Lignes de données —
§ §

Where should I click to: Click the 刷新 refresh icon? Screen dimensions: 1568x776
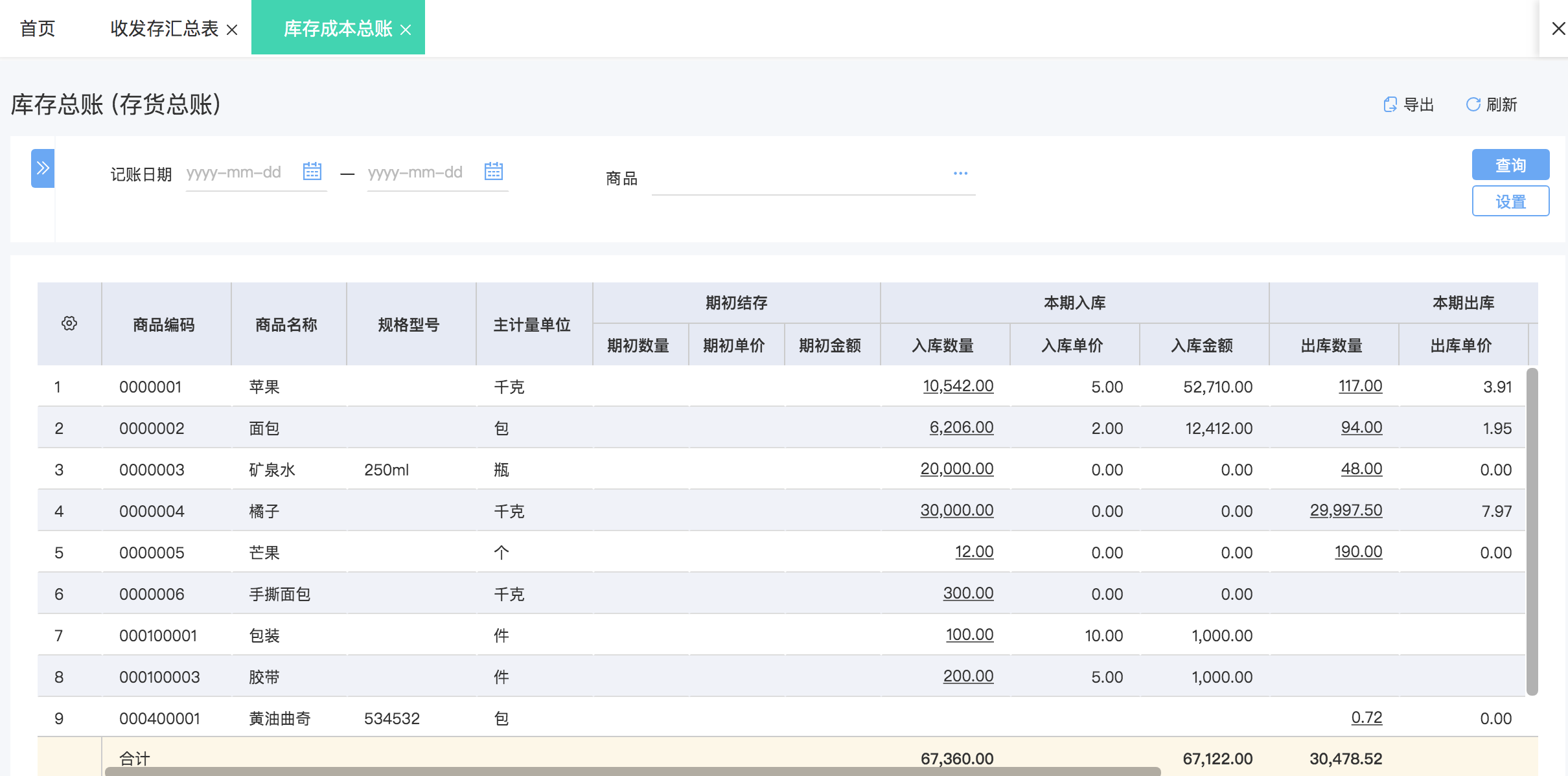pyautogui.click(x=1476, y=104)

§ §

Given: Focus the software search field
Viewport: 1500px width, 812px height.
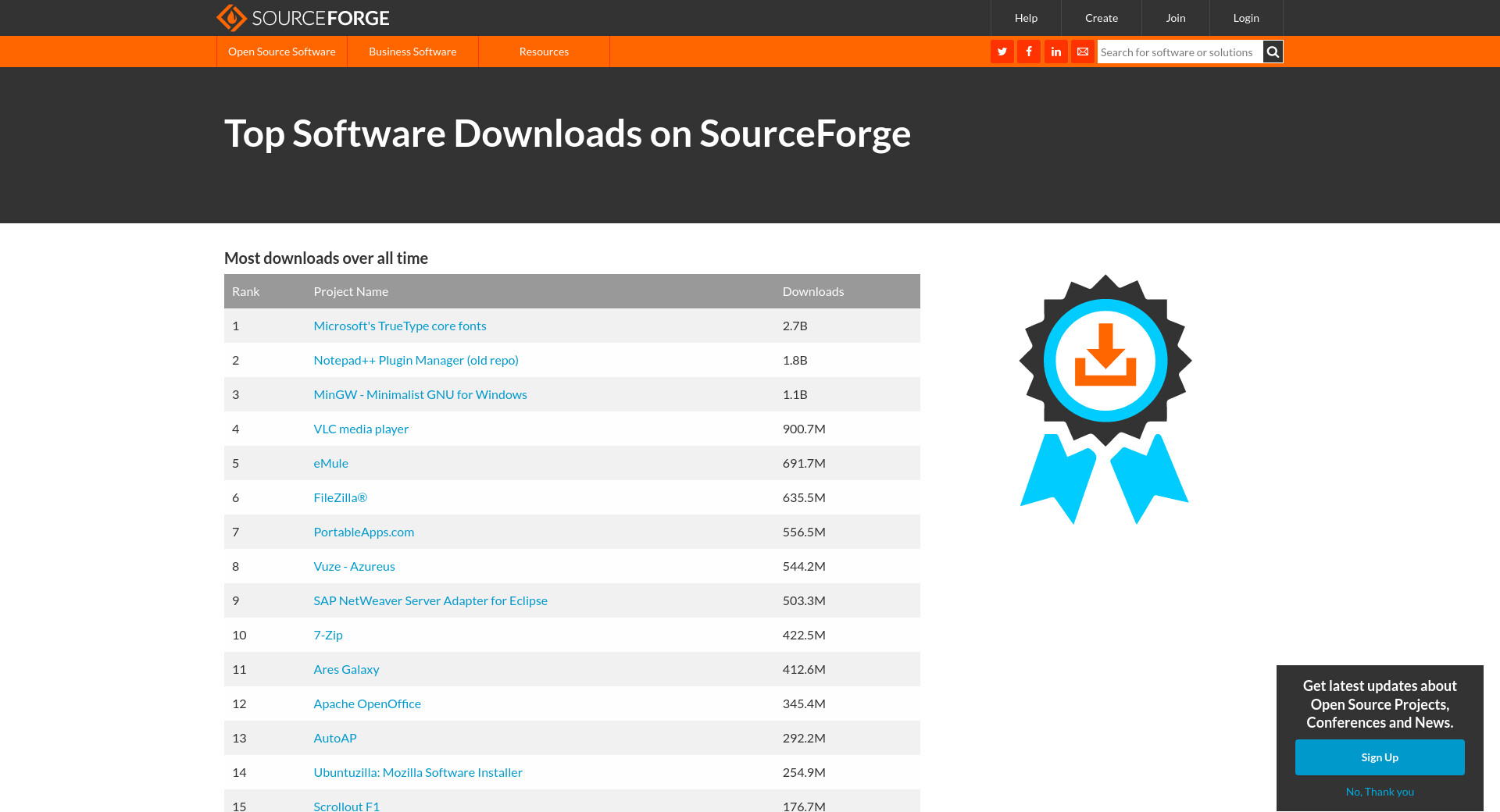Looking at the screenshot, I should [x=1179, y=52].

§ §

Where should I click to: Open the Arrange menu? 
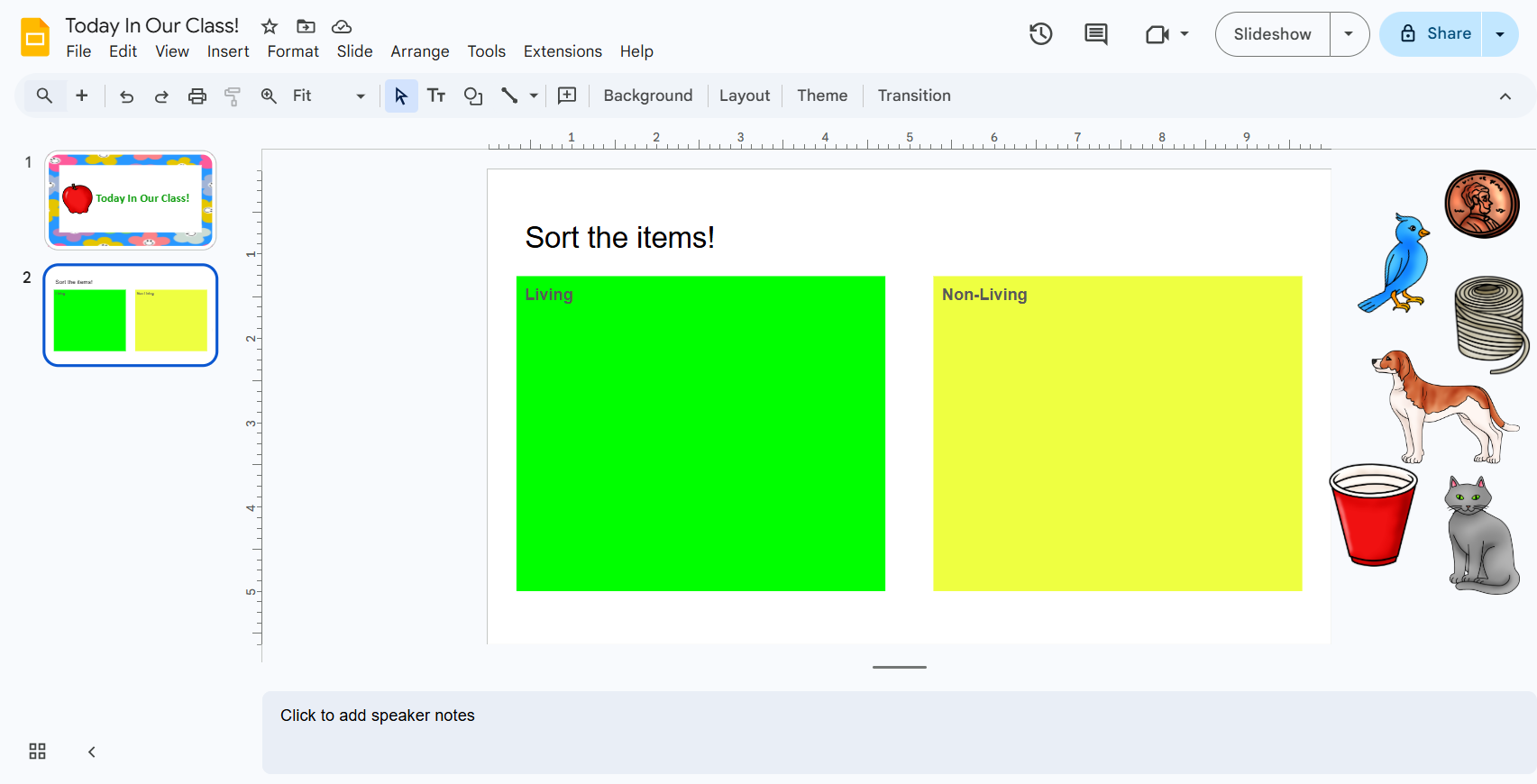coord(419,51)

§ §

Recopiez telles quelles les lignes de la liste, en partant de celle qui contient « Given: Focus the software search field » et en allant jusqu'à celle qui contient « Looking at the », les deux incluses. Laissez les images de côté dans votre réponse.

En réponse —
Given: Focus the software search field
Viewport: 1500px width, 812px height.
Looking at the screenshot, I should [x=1179, y=52].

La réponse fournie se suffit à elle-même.